OBJECTIVE: Experimental and observational data suggest that a higher dietary intake of long-chain omega-3 polyunsaturated acids may lead to a decreased risk of depressive disorders. We assessed multivariable-adjusted associations of fish consumption and dietary intakes of eicosapentaenoic acid (EPA) and docosahexaenoic acid (DHA) with depressive symptoms in a population-based sample of 3317 African-American and Caucasian men and women from the Coronary Artery Risk Development in Young Adults study.

METHODS: Diet was assessed in year 7 (1992-1993) and depressive symptoms were measured in years 10 (1995-1996), 15 (2000-2001), and 20 (2005-2006) by the 20-item Center for Epidemiological Studies Depression Scale. Depressive symptoms were defined as a Center for Epidemiological Studies Depression Scale score >/=16 or self-reported use of antidepressant medication.

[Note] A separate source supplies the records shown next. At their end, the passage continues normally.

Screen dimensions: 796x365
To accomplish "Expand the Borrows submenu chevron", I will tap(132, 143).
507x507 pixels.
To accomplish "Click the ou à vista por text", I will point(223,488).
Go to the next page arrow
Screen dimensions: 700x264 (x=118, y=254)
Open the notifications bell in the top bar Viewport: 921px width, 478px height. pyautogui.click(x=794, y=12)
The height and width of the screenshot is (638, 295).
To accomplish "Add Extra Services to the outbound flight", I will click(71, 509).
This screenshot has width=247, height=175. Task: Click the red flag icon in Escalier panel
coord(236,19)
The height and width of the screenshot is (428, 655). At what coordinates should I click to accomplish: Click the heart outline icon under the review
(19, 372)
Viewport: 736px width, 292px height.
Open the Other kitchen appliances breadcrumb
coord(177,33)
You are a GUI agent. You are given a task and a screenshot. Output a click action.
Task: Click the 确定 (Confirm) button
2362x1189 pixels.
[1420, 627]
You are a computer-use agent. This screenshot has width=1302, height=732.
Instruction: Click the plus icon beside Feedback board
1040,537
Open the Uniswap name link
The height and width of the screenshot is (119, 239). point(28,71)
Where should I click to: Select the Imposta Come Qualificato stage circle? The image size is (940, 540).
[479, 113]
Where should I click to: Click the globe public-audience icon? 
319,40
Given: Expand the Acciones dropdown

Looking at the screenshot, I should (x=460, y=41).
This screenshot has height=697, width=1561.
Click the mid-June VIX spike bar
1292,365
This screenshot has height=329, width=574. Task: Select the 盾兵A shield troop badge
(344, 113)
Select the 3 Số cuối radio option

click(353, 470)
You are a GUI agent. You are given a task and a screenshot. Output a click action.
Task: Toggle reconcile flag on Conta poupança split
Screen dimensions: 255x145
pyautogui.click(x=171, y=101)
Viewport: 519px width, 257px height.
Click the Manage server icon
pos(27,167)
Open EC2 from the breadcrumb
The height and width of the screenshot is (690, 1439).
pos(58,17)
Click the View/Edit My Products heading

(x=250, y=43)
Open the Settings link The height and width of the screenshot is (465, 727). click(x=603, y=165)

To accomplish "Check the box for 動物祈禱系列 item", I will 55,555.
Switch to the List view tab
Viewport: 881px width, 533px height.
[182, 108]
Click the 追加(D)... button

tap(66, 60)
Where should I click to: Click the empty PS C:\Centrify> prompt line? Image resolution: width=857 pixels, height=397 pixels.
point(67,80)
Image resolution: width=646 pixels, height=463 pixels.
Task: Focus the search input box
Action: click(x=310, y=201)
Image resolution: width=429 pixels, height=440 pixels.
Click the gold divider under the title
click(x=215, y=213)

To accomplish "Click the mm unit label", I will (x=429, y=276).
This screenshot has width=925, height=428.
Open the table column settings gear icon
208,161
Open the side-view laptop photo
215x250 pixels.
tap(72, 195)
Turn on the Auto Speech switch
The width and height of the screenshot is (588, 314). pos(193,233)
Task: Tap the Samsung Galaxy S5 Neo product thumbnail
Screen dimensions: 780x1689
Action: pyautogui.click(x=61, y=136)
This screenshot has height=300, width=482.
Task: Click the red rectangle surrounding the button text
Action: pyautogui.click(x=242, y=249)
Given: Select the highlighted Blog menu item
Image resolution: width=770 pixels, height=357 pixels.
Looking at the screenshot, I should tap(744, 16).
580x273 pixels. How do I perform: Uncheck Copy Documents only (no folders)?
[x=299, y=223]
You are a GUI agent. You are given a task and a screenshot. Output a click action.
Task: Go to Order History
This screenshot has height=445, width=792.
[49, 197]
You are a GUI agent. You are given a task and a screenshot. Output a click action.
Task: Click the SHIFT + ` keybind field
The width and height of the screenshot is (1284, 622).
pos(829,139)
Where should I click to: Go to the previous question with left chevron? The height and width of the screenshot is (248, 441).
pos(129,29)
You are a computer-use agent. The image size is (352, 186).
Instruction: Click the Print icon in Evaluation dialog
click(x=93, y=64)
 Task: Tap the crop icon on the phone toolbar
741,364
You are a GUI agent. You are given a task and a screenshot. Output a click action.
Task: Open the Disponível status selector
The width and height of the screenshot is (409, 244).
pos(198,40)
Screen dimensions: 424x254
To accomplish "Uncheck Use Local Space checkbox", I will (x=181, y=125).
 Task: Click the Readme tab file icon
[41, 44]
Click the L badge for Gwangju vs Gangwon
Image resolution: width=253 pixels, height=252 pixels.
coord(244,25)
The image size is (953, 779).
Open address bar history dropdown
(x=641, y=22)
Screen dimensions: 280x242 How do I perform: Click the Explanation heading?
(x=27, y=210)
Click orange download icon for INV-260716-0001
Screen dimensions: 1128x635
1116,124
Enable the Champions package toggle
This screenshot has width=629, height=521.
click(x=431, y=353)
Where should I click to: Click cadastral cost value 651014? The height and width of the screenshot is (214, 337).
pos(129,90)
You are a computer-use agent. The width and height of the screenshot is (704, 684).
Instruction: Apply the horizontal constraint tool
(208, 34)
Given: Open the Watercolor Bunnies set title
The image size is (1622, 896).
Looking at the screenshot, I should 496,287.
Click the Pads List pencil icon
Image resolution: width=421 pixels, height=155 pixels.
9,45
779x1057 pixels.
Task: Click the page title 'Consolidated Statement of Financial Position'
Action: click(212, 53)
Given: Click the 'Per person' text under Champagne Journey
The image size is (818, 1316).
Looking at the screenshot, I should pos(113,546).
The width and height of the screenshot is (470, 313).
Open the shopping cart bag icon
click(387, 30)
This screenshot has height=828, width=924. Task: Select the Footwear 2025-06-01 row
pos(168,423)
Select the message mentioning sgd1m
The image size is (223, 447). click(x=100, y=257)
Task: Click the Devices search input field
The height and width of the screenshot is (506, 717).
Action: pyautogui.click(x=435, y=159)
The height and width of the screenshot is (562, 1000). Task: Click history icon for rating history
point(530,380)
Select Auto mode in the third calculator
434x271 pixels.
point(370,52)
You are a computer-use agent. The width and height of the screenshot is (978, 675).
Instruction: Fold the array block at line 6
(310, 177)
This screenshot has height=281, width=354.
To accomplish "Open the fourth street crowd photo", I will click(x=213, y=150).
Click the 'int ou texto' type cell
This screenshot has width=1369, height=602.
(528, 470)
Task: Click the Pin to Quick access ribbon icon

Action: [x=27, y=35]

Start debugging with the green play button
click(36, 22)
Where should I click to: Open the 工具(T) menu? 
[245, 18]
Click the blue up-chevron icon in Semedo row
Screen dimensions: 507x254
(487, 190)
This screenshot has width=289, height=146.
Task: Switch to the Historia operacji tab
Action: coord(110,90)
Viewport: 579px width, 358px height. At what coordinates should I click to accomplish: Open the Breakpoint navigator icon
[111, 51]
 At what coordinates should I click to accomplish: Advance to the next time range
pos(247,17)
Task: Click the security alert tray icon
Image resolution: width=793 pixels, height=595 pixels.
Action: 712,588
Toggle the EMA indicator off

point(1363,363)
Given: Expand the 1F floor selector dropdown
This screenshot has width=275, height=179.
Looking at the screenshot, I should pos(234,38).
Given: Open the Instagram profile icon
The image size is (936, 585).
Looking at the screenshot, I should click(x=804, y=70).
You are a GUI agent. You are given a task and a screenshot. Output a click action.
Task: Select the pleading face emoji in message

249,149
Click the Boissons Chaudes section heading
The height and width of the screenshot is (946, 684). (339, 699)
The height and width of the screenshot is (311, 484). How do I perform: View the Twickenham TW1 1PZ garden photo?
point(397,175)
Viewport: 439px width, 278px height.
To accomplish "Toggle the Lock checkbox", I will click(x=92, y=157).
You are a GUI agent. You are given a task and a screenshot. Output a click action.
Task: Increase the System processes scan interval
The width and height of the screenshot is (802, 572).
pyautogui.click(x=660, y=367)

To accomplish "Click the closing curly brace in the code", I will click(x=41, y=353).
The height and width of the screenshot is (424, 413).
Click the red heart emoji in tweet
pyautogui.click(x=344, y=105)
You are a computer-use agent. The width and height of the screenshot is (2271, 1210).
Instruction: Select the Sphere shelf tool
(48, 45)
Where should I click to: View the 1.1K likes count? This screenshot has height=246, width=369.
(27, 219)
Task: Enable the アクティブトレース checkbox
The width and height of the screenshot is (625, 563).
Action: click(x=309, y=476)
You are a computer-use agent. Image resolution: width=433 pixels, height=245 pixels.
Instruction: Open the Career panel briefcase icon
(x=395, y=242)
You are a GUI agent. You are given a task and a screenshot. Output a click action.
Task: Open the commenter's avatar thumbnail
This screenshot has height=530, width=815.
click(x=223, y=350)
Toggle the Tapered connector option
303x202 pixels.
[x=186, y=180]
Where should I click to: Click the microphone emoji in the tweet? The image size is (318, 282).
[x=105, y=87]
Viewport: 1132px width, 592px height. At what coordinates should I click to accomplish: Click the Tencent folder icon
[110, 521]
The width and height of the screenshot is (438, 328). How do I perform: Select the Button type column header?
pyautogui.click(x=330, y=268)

RESULTS: In the entire cohort, the highest quintiles of intakes of EPA (>/=0.03% energy), DHA (>/=0.05% energy), and EPA + DHA (>/=0.08% energy) were associated with a lower risk of depressive symptoms at year 10 (P for trends = 0.16, 0.10, and 0.03, respectively). The observed inverse associations were more pronounced in women. For the total number of occasions with depressive symptoms, the multivariable adjusted odds ratios (95% confidence interval) in women were 0.75 (0.55-1.01) for fish intake, 0.66 (0.50-0.89) for EPA, 0.66 (0.49-0.89) for DHA, and 0.71 (0.52-0.95) for EPA + DHA when comparing the highest with the lowest quintiles. Analyses of continuous Center for Epidemiological Studies Depression Scale scores revealed inverse associations with fourth-root-transformed omega-3 variables in women.

CONCLUSION: Our findings suggest that dietary intakes of fish and long-chain omega-3 fatty acids may be inversely associated with chronic depressive symptoms in women.